Action item
Please return the whole listing. Keep each line exactly the same.

Entries supplied
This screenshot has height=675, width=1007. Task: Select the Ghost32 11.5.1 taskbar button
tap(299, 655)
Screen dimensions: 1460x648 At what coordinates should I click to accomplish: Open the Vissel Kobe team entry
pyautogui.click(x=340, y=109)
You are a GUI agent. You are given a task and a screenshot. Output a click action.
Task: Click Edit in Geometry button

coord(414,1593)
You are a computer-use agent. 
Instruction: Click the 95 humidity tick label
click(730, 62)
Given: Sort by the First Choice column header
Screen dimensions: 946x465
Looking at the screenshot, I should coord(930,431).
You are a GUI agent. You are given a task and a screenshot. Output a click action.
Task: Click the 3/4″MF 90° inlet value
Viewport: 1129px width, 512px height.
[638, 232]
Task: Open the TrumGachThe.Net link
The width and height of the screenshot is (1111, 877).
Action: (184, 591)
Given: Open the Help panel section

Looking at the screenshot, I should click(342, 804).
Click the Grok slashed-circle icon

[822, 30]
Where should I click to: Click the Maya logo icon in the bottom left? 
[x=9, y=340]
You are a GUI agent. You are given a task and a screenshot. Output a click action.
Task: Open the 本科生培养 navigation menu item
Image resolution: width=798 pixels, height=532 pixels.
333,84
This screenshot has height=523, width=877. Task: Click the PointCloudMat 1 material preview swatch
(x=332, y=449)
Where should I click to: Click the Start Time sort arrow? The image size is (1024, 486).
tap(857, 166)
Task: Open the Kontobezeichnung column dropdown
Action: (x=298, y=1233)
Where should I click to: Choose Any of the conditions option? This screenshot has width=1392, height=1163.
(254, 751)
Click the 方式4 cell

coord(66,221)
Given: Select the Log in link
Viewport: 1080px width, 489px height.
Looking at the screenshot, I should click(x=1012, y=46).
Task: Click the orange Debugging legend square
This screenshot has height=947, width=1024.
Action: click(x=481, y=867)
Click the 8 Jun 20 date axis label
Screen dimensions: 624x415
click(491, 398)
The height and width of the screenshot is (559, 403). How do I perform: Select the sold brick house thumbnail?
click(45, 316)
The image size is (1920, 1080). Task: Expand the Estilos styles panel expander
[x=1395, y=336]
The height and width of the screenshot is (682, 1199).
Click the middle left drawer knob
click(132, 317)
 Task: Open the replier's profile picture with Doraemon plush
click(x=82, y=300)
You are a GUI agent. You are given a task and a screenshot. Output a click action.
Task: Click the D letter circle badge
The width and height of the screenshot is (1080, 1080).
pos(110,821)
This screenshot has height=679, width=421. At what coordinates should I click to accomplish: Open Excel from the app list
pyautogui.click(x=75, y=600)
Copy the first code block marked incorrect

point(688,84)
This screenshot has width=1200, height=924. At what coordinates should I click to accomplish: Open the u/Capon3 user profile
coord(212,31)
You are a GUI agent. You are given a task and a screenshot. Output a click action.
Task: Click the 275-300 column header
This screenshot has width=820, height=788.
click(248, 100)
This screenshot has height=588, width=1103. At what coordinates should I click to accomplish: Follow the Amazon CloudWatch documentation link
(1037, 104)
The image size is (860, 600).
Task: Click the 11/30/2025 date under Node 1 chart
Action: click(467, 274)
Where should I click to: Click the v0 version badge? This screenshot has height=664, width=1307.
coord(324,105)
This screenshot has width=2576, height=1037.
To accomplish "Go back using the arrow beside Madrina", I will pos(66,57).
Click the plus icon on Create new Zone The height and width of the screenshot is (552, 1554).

Answer for the task
This screenshot has height=675, width=1007. Task: Select the Ghost32 11.5.1 taskbar button
tap(299, 655)
Screen dimensions: 1460x648 At what coordinates should I click to accomplish: Open the Vissel Kobe team entry
pyautogui.click(x=340, y=109)
You are a GUI agent. You are given a task and a screenshot. Output a click action.
Task: Click Edit in Geometry button

coord(414,1593)
You are a computer-use agent. 
Instruction: Click the 95 humidity tick label
click(730, 62)
Given: Sort by the First Choice column header
Screen dimensions: 946x465
Looking at the screenshot, I should coord(930,431).
You are a GUI agent. You are given a task and a screenshot. Output a click action.
Task: Click the 3/4″MF 90° inlet value
Viewport: 1129px width, 512px height.
[638, 232]
Task: Open the TrumGachThe.Net link
The width and height of the screenshot is (1111, 877).
Action: (184, 591)
Given: Open the Help panel section

Looking at the screenshot, I should click(342, 804).
Click the Grok slashed-circle icon

[822, 30]
Where should I click to: Click the Maya logo icon in the bottom left? 
[x=9, y=340]
You are a GUI agent. You are given a task and a screenshot. Output a click action.
Task: Open the 本科生培养 navigation menu item
Image resolution: width=798 pixels, height=532 pixels.
333,84
This screenshot has height=523, width=877. Task: Click the PointCloudMat 1 material preview swatch
(x=332, y=449)
Where should I click to: Click the Start Time sort arrow? The image size is (1024, 486).
tap(857, 166)
Task: Open the Kontobezeichnung column dropdown
Action: (x=298, y=1233)
Where should I click to: Choose Any of the conditions option? This screenshot has width=1392, height=1163.
(254, 751)
Click the 方式4 cell

coord(66,221)
Given: Select the Log in link
Viewport: 1080px width, 489px height.
Looking at the screenshot, I should click(x=1012, y=46).
Task: Click the orange Debugging legend square
This screenshot has height=947, width=1024.
Action: click(x=481, y=867)
Click the 8 Jun 20 date axis label
Screen dimensions: 624x415
click(491, 398)
The height and width of the screenshot is (559, 403). How do I perform: Select the sold brick house thumbnail?
click(45, 316)
The image size is (1920, 1080). Task: Expand the Estilos styles panel expander
[x=1395, y=336]
The height and width of the screenshot is (682, 1199).
Click the middle left drawer knob
click(132, 317)
 Task: Open the replier's profile picture with Doraemon plush
click(x=82, y=300)
You are a GUI agent. You are given a task and a screenshot. Output a click action.
Task: Click the D letter circle badge
The width and height of the screenshot is (1080, 1080).
pos(110,821)
This screenshot has height=679, width=421. At what coordinates should I click to accomplish: Open Excel from the app list
pyautogui.click(x=75, y=600)
Copy the first code block marked incorrect

point(688,84)
This screenshot has width=1200, height=924. At what coordinates should I click to accomplish: Open the u/Capon3 user profile
coord(212,31)
You are a GUI agent. You are given a task and a screenshot. Output a click action.
Task: Click the 275-300 column header
This screenshot has width=820, height=788.
click(248, 100)
This screenshot has height=588, width=1103. At what coordinates should I click to accomplish: Follow the Amazon CloudWatch documentation link
(1037, 104)
The image size is (860, 600).
Task: Click the 11/30/2025 date under Node 1 chart
Action: click(467, 274)
Where should I click to: Click the v0 version badge? This screenshot has height=664, width=1307.
coord(324,105)
This screenshot has width=2576, height=1037.
To accomplish "Go back using the arrow beside Madrina", I will pos(66,57).
Click the plus icon on Create new Zone The height and width of the screenshot is (552, 1554).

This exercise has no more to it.